Copy out the following items with no changes.

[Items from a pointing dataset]
---*---
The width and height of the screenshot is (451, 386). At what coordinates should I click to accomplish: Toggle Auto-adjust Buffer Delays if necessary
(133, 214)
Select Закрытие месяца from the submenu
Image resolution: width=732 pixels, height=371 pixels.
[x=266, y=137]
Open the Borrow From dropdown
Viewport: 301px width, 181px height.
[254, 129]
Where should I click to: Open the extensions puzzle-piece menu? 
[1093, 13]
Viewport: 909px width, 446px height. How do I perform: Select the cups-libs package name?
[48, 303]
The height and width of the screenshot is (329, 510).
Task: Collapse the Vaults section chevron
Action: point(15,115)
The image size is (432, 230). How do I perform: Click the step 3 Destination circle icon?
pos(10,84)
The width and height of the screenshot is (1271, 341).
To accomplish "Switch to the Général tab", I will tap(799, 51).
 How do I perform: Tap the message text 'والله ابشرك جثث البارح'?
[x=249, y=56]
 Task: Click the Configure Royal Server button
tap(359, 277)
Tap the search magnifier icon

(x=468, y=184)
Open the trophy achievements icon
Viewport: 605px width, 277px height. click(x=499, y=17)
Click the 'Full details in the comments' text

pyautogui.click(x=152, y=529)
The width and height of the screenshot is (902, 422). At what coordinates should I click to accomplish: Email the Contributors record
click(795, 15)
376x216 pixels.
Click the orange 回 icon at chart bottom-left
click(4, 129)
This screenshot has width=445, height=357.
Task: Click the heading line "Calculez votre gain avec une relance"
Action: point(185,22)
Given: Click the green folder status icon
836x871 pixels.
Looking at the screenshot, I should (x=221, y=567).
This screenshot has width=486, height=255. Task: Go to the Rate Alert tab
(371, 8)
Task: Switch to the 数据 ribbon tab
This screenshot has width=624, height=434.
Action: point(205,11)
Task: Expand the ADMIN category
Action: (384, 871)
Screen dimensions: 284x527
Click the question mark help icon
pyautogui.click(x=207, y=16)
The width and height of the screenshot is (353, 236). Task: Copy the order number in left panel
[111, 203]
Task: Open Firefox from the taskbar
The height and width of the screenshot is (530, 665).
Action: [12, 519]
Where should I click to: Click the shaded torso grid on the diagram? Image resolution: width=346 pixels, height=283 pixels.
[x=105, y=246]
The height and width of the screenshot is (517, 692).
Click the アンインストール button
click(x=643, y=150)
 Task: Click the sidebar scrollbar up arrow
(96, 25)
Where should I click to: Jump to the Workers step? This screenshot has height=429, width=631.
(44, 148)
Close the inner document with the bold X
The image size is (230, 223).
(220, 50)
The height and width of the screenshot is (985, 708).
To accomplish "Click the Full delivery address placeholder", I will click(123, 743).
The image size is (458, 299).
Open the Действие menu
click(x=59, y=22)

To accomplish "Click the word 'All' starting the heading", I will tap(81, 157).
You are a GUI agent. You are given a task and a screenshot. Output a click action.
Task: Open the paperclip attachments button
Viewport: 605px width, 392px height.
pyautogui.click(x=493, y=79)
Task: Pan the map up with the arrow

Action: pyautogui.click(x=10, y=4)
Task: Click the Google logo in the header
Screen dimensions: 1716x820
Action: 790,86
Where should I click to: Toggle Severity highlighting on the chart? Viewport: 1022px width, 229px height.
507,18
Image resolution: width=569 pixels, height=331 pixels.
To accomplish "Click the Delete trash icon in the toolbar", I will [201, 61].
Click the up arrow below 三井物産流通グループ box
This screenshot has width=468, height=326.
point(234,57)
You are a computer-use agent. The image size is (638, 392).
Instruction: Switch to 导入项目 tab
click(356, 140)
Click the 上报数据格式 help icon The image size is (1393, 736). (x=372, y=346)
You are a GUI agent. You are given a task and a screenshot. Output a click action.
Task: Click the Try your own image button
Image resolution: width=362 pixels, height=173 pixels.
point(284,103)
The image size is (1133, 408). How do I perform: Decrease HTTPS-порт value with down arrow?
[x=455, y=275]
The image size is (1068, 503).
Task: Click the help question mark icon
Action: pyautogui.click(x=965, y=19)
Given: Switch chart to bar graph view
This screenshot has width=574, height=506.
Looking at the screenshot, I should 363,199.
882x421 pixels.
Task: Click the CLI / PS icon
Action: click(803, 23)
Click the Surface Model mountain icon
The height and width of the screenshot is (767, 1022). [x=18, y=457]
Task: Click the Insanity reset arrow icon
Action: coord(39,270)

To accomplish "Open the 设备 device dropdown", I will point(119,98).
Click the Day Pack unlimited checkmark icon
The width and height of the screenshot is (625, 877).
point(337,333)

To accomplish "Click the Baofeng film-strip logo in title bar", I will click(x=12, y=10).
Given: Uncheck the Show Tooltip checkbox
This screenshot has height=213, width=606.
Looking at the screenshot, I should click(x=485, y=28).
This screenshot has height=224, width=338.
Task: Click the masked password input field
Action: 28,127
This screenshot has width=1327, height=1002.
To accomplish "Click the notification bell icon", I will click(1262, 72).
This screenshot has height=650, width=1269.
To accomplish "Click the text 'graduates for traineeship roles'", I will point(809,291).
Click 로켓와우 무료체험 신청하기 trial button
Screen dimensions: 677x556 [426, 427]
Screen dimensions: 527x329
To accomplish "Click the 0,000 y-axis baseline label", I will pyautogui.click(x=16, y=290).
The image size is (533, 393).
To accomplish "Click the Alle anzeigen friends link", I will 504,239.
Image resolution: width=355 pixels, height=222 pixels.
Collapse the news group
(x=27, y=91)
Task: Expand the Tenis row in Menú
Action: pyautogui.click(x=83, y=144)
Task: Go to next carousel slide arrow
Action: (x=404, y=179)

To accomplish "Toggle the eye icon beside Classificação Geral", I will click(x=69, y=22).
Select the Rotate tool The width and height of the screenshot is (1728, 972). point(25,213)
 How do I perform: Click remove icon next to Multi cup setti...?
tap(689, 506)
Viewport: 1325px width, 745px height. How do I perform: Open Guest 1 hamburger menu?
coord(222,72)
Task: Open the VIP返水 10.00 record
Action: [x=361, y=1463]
---*---
RESULT FOR THIS TASK
The width and height of the screenshot is (451, 386). At what coordinates should I click to accomplish: Toggle Auto-adjust Buffer Delays if necessary
(133, 214)
Select Закрытие месяца from the submenu
Image resolution: width=732 pixels, height=371 pixels.
[x=266, y=137]
Open the Borrow From dropdown
Viewport: 301px width, 181px height.
[254, 129]
Where should I click to: Open the extensions puzzle-piece menu? 
[1093, 13]
Viewport: 909px width, 446px height. How do I perform: Select the cups-libs package name?
[48, 303]
The height and width of the screenshot is (329, 510).
Task: Collapse the Vaults section chevron
Action: point(15,115)
The image size is (432, 230). How do I perform: Click the step 3 Destination circle icon?
pos(10,84)
The width and height of the screenshot is (1271, 341).
To accomplish "Switch to the Général tab", I will tap(799, 51).
 How do I perform: Tap the message text 'والله ابشرك جثث البارح'?
[x=249, y=56]
 Task: Click the Configure Royal Server button
tap(359, 277)
Tap the search magnifier icon

(x=468, y=184)
Open the trophy achievements icon
Viewport: 605px width, 277px height. click(x=499, y=17)
Click the 'Full details in the comments' text

pyautogui.click(x=152, y=529)
The width and height of the screenshot is (902, 422). At what coordinates should I click to accomplish: Email the Contributors record
click(795, 15)
376x216 pixels.
Click the orange 回 icon at chart bottom-left
click(4, 129)
This screenshot has width=445, height=357.
Task: Click the heading line "Calculez votre gain avec une relance"
Action: point(185,22)
Given: Click the green folder status icon
836x871 pixels.
Looking at the screenshot, I should (x=221, y=567).
This screenshot has width=486, height=255. Task: Go to the Rate Alert tab
(371, 8)
Task: Switch to the 数据 ribbon tab
This screenshot has width=624, height=434.
Action: point(205,11)
Task: Expand the ADMIN category
Action: (384, 871)
Screen dimensions: 284x527
Click the question mark help icon
pyautogui.click(x=207, y=16)
The width and height of the screenshot is (353, 236). Task: Copy the order number in left panel
[111, 203]
Task: Open Firefox from the taskbar
The height and width of the screenshot is (530, 665).
Action: [12, 519]
Where should I click to: Click the shaded torso grid on the diagram? Image resolution: width=346 pixels, height=283 pixels.
[x=105, y=246]
The height and width of the screenshot is (517, 692).
Click the アンインストール button
click(x=643, y=150)
 Task: Click the sidebar scrollbar up arrow
(96, 25)
Where should I click to: Jump to the Workers step? This screenshot has height=429, width=631.
(44, 148)
Close the inner document with the bold X
The image size is (230, 223).
(220, 50)
The height and width of the screenshot is (985, 708).
To accomplish "Click the Full delivery address placeholder", I will click(123, 743).
The image size is (458, 299).
Open the Действие menu
click(x=59, y=22)

To accomplish "Click the word 'All' starting the heading", I will tap(81, 157).
You are a GUI agent. You are given a task and a screenshot. Output a click action.
Task: Open the paperclip attachments button
Viewport: 605px width, 392px height.
pyautogui.click(x=493, y=79)
Task: Pan the map up with the arrow

Action: pyautogui.click(x=10, y=4)
Task: Click the Google logo in the header
Screen dimensions: 1716x820
Action: 790,86
Where should I click to: Toggle Severity highlighting on the chart? Viewport: 1022px width, 229px height.
507,18
Image resolution: width=569 pixels, height=331 pixels.
To accomplish "Click the Delete trash icon in the toolbar", I will [201, 61].
Click the up arrow below 三井物産流通グループ box
This screenshot has width=468, height=326.
point(234,57)
You are a computer-use agent. The image size is (638, 392).
Instruction: Switch to 导入项目 tab
click(356, 140)
Click the 上报数据格式 help icon The image size is (1393, 736). (x=372, y=346)
You are a GUI agent. You are given a task and a screenshot. Output a click action.
Task: Click the Try your own image button
Image resolution: width=362 pixels, height=173 pixels.
point(284,103)
The image size is (1133, 408). How do I perform: Decrease HTTPS-порт value with down arrow?
[x=455, y=275]
The image size is (1068, 503).
Task: Click the help question mark icon
Action: pyautogui.click(x=965, y=19)
Given: Switch chart to bar graph view
This screenshot has width=574, height=506.
Looking at the screenshot, I should 363,199.
882x421 pixels.
Task: Click the CLI / PS icon
Action: click(803, 23)
Click the Surface Model mountain icon
The height and width of the screenshot is (767, 1022). [x=18, y=457]
Task: Click the Insanity reset arrow icon
Action: coord(39,270)

To accomplish "Open the 设备 device dropdown", I will point(119,98).
Click the Day Pack unlimited checkmark icon
The width and height of the screenshot is (625, 877).
point(337,333)

To accomplish "Click the Baofeng film-strip logo in title bar", I will click(x=12, y=10).
Given: Uncheck the Show Tooltip checkbox
This screenshot has height=213, width=606.
Looking at the screenshot, I should click(x=485, y=28).
This screenshot has height=224, width=338.
Task: Click the masked password input field
Action: 28,127
This screenshot has width=1327, height=1002.
To accomplish "Click the notification bell icon", I will click(1262, 72).
This screenshot has height=650, width=1269.
To accomplish "Click the text 'graduates for traineeship roles'", I will point(809,291).
Click 로켓와우 무료체험 신청하기 trial button
Screen dimensions: 677x556 [426, 427]
Screen dimensions: 527x329
To accomplish "Click the 0,000 y-axis baseline label", I will pyautogui.click(x=16, y=290).
The image size is (533, 393).
To accomplish "Click the Alle anzeigen friends link", I will 504,239.
Image resolution: width=355 pixels, height=222 pixels.
Collapse the news group
(x=27, y=91)
Task: Expand the Tenis row in Menú
Action: pyautogui.click(x=83, y=144)
Task: Go to next carousel slide arrow
Action: (x=404, y=179)

To accomplish "Toggle the eye icon beside Classificação Geral", I will click(x=69, y=22).
Select the Rotate tool The width and height of the screenshot is (1728, 972). point(25,213)
 How do I perform: Click remove icon next to Multi cup setti...?
tap(689, 506)
Viewport: 1325px width, 745px height. How do I perform: Open Guest 1 hamburger menu?
coord(222,72)
Task: Open the VIP返水 10.00 record
Action: [x=361, y=1463]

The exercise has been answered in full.